## TO DO
Could you retype every entry below exactly as written?

## LISTED ENTRIES

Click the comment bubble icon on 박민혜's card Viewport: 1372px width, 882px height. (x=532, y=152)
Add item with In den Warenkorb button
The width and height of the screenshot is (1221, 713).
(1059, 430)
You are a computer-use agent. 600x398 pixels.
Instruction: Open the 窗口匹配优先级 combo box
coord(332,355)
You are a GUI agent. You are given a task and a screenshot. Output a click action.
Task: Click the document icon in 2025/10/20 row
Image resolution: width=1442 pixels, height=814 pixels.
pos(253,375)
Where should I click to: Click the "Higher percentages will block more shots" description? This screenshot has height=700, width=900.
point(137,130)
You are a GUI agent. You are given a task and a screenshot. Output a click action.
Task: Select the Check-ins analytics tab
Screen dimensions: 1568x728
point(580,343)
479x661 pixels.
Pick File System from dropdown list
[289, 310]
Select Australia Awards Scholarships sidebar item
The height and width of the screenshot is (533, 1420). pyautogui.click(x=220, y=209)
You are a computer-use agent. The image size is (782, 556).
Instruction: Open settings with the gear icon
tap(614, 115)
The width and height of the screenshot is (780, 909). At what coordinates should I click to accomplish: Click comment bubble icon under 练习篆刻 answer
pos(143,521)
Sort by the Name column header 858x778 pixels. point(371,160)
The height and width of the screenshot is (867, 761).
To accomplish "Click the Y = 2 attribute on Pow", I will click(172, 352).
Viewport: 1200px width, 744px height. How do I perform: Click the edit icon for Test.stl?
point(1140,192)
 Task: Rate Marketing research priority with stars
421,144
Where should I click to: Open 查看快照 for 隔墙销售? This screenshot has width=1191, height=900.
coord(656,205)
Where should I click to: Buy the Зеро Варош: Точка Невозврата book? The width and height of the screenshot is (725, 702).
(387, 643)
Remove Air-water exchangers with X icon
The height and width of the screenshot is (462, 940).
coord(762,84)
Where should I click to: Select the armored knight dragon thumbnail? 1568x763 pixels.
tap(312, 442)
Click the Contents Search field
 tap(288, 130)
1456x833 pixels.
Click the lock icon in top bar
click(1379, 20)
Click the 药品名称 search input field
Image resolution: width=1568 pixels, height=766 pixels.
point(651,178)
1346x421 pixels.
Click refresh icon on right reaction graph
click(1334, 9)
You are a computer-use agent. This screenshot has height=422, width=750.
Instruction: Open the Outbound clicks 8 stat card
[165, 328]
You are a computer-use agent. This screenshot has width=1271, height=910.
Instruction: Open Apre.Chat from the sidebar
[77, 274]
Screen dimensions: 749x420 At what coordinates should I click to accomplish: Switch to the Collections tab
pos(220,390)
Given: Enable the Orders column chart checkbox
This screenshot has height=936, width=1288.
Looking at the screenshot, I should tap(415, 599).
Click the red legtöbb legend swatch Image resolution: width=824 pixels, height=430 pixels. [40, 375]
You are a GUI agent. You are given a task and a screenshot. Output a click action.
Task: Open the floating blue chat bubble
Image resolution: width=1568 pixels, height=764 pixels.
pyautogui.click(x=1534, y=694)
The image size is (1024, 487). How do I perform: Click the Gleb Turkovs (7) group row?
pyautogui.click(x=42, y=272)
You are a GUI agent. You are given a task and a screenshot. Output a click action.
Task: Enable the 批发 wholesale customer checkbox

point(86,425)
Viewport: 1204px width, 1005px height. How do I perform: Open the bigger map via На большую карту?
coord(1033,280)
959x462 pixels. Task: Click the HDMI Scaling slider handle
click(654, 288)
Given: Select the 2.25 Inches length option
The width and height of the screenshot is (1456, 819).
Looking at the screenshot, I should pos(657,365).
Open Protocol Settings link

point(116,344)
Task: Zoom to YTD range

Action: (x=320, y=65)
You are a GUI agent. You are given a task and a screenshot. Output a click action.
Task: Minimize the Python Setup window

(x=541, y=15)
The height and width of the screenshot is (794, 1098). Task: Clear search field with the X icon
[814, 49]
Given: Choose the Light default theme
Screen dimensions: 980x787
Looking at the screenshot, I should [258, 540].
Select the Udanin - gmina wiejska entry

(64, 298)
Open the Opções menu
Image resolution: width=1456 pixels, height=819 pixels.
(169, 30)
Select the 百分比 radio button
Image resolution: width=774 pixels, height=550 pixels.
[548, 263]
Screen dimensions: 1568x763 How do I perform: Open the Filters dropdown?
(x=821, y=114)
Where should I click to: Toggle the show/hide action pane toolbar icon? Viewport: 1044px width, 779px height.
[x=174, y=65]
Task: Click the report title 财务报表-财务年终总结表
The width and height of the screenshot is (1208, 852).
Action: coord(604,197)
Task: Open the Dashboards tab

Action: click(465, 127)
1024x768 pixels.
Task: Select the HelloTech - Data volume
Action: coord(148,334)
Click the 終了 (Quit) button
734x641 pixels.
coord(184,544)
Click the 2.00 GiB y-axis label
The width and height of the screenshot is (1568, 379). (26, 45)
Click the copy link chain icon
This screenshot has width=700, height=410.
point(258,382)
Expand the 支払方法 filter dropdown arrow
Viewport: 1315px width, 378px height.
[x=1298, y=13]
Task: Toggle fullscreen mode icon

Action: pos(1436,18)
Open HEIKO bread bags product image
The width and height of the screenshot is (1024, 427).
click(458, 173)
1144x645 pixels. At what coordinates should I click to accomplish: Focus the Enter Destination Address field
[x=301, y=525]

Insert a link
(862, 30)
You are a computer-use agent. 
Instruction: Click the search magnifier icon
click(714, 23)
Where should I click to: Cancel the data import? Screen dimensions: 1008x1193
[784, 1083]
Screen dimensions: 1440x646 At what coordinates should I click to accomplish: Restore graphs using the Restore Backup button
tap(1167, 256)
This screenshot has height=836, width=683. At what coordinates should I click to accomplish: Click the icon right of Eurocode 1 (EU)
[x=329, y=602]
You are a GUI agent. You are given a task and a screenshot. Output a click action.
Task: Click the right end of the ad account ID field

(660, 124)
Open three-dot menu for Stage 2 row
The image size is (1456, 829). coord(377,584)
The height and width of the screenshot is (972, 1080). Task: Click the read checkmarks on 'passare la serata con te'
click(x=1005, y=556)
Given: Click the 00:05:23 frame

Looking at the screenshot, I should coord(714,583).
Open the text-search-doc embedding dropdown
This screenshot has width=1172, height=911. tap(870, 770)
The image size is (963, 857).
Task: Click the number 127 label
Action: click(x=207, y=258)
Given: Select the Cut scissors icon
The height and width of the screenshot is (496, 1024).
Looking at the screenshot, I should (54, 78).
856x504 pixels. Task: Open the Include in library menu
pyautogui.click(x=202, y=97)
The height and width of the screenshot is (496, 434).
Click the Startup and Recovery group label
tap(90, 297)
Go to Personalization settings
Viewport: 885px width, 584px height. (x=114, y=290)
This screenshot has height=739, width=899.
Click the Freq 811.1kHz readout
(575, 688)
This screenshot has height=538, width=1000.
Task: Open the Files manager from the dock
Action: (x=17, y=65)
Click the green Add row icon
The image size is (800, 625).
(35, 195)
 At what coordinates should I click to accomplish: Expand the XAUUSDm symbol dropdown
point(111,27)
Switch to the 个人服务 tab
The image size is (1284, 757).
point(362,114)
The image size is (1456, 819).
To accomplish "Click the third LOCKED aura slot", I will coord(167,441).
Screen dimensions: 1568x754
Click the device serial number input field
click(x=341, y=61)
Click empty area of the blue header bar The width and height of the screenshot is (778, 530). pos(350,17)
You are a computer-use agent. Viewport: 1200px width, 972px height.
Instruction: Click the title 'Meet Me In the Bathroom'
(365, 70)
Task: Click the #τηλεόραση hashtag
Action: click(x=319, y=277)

## ANSWER FOR THE TASK
Click the comment bubble icon on 박민혜's card Viewport: 1372px width, 882px height. (x=532, y=152)
Add item with In den Warenkorb button
The width and height of the screenshot is (1221, 713).
(1059, 430)
You are a computer-use agent. 600x398 pixels.
Instruction: Open the 窗口匹配优先级 combo box
coord(332,355)
You are a GUI agent. You are given a task and a screenshot. Output a click action.
Task: Click the document icon in 2025/10/20 row
Image resolution: width=1442 pixels, height=814 pixels.
pos(253,375)
Where should I click to: Click the "Higher percentages will block more shots" description? This screenshot has height=700, width=900.
point(137,130)
You are a GUI agent. You are given a task and a screenshot. Output a click action.
Task: Select the Check-ins analytics tab
Screen dimensions: 1568x728
point(580,343)
479x661 pixels.
Pick File System from dropdown list
[289, 310]
Select Australia Awards Scholarships sidebar item
The height and width of the screenshot is (533, 1420). pyautogui.click(x=220, y=209)
You are a computer-use agent. The image size is (782, 556).
Instruction: Open settings with the gear icon
tap(614, 115)
The width and height of the screenshot is (780, 909). At what coordinates should I click to accomplish: Click comment bubble icon under 练习篆刻 answer
pos(143,521)
Sort by the Name column header 858x778 pixels. point(371,160)
The height and width of the screenshot is (867, 761).
To accomplish "Click the Y = 2 attribute on Pow", I will click(172, 352).
Viewport: 1200px width, 744px height. How do I perform: Click the edit icon for Test.stl?
point(1140,192)
 Task: Rate Marketing research priority with stars
421,144
Where should I click to: Open 查看快照 for 隔墙销售? This screenshot has width=1191, height=900.
coord(656,205)
Where should I click to: Buy the Зеро Варош: Точка Невозврата book? The width and height of the screenshot is (725, 702).
(387, 643)
Remove Air-water exchangers with X icon
The height and width of the screenshot is (462, 940).
coord(762,84)
Where should I click to: Select the armored knight dragon thumbnail? 1568x763 pixels.
tap(312, 442)
Click the Contents Search field
 tap(288, 130)
1456x833 pixels.
Click the lock icon in top bar
click(1379, 20)
Click the 药品名称 search input field
Image resolution: width=1568 pixels, height=766 pixels.
point(651,178)
1346x421 pixels.
Click refresh icon on right reaction graph
click(1334, 9)
You are a computer-use agent. This screenshot has height=422, width=750.
Instruction: Open the Outbound clicks 8 stat card
[165, 328]
You are a computer-use agent. This screenshot has width=1271, height=910.
Instruction: Open Apre.Chat from the sidebar
[77, 274]
Screen dimensions: 749x420 At what coordinates should I click to accomplish: Switch to the Collections tab
pos(220,390)
Given: Enable the Orders column chart checkbox
This screenshot has height=936, width=1288.
Looking at the screenshot, I should tap(415, 599).
Click the red legtöbb legend swatch Image resolution: width=824 pixels, height=430 pixels. [40, 375]
You are a GUI agent. You are given a task and a screenshot. Output a click action.
Task: Open the floating blue chat bubble
Image resolution: width=1568 pixels, height=764 pixels.
pyautogui.click(x=1534, y=694)
The image size is (1024, 487). How do I perform: Click the Gleb Turkovs (7) group row?
pyautogui.click(x=42, y=272)
You are a GUI agent. You are given a task and a screenshot. Output a click action.
Task: Enable the 批发 wholesale customer checkbox

point(86,425)
Viewport: 1204px width, 1005px height. How do I perform: Open the bigger map via На большую карту?
coord(1033,280)
959x462 pixels. Task: Click the HDMI Scaling slider handle
click(654, 288)
Given: Select the 2.25 Inches length option
The width and height of the screenshot is (1456, 819).
Looking at the screenshot, I should pos(657,365).
Open Protocol Settings link

point(116,344)
Task: Zoom to YTD range

Action: (x=320, y=65)
You are a GUI agent. You are given a task and a screenshot. Output a click action.
Task: Minimize the Python Setup window

(x=541, y=15)
The height and width of the screenshot is (794, 1098). Task: Clear search field with the X icon
[814, 49]
Given: Choose the Light default theme
Screen dimensions: 980x787
Looking at the screenshot, I should [258, 540].
Select the Udanin - gmina wiejska entry

(64, 298)
Open the Opções menu
Image resolution: width=1456 pixels, height=819 pixels.
(169, 30)
Select the 百分比 radio button
Image resolution: width=774 pixels, height=550 pixels.
[548, 263]
Screen dimensions: 1568x763 How do I perform: Open the Filters dropdown?
(x=821, y=114)
Where should I click to: Toggle the show/hide action pane toolbar icon? Viewport: 1044px width, 779px height.
[x=174, y=65]
Task: Click the report title 财务报表-财务年终总结表
The width and height of the screenshot is (1208, 852).
Action: coord(604,197)
Task: Open the Dashboards tab

Action: click(465, 127)
1024x768 pixels.
Task: Select the HelloTech - Data volume
Action: coord(148,334)
Click the 終了 (Quit) button
734x641 pixels.
coord(184,544)
Click the 2.00 GiB y-axis label
The width and height of the screenshot is (1568, 379). (26, 45)
Click the copy link chain icon
This screenshot has width=700, height=410.
point(258,382)
Expand the 支払方法 filter dropdown arrow
Viewport: 1315px width, 378px height.
[x=1298, y=13]
Task: Toggle fullscreen mode icon

Action: pos(1436,18)
Open HEIKO bread bags product image
The width and height of the screenshot is (1024, 427).
click(458, 173)
1144x645 pixels. At what coordinates should I click to accomplish: Focus the Enter Destination Address field
[x=301, y=525]

Insert a link
(862, 30)
You are a computer-use agent. 
Instruction: Click the search magnifier icon
click(714, 23)
Where should I click to: Cancel the data import? Screen dimensions: 1008x1193
[784, 1083]
Screen dimensions: 1440x646 At what coordinates should I click to accomplish: Restore graphs using the Restore Backup button
tap(1167, 256)
This screenshot has height=836, width=683. At what coordinates should I click to accomplish: Click the icon right of Eurocode 1 (EU)
[x=329, y=602]
You are a GUI agent. You are given a task and a screenshot. Output a click action.
Task: Click the right end of the ad account ID field

(660, 124)
Open three-dot menu for Stage 2 row
The image size is (1456, 829). coord(377,584)
The height and width of the screenshot is (972, 1080). Task: Click the read checkmarks on 'passare la serata con te'
click(x=1005, y=556)
Given: Click the 00:05:23 frame

Looking at the screenshot, I should coord(714,583).
Open the text-search-doc embedding dropdown
This screenshot has width=1172, height=911. tap(870, 770)
The image size is (963, 857).
Task: Click the number 127 label
Action: click(x=207, y=258)
Given: Select the Cut scissors icon
The height and width of the screenshot is (496, 1024).
Looking at the screenshot, I should (54, 78).
856x504 pixels. Task: Open the Include in library menu
pyautogui.click(x=202, y=97)
The height and width of the screenshot is (496, 434).
Click the Startup and Recovery group label
tap(90, 297)
Go to Personalization settings
Viewport: 885px width, 584px height. (x=114, y=290)
This screenshot has height=739, width=899.
Click the Freq 811.1kHz readout
(575, 688)
This screenshot has height=538, width=1000.
Task: Open the Files manager from the dock
Action: (x=17, y=65)
Click the green Add row icon
The image size is (800, 625).
(35, 195)
 At what coordinates should I click to accomplish: Expand the XAUUSDm symbol dropdown
point(111,27)
Switch to the 个人服务 tab
The image size is (1284, 757).
point(362,114)
The image size is (1456, 819).
To accomplish "Click the third LOCKED aura slot", I will coord(167,441).
Screen dimensions: 1568x754
Click the device serial number input field
click(x=341, y=61)
Click empty area of the blue header bar The width and height of the screenshot is (778, 530). pos(350,17)
You are a computer-use agent. Viewport: 1200px width, 972px height.
Instruction: Click the title 'Meet Me In the Bathroom'
(365, 70)
Task: Click the #τηλεόραση hashtag
Action: click(x=319, y=277)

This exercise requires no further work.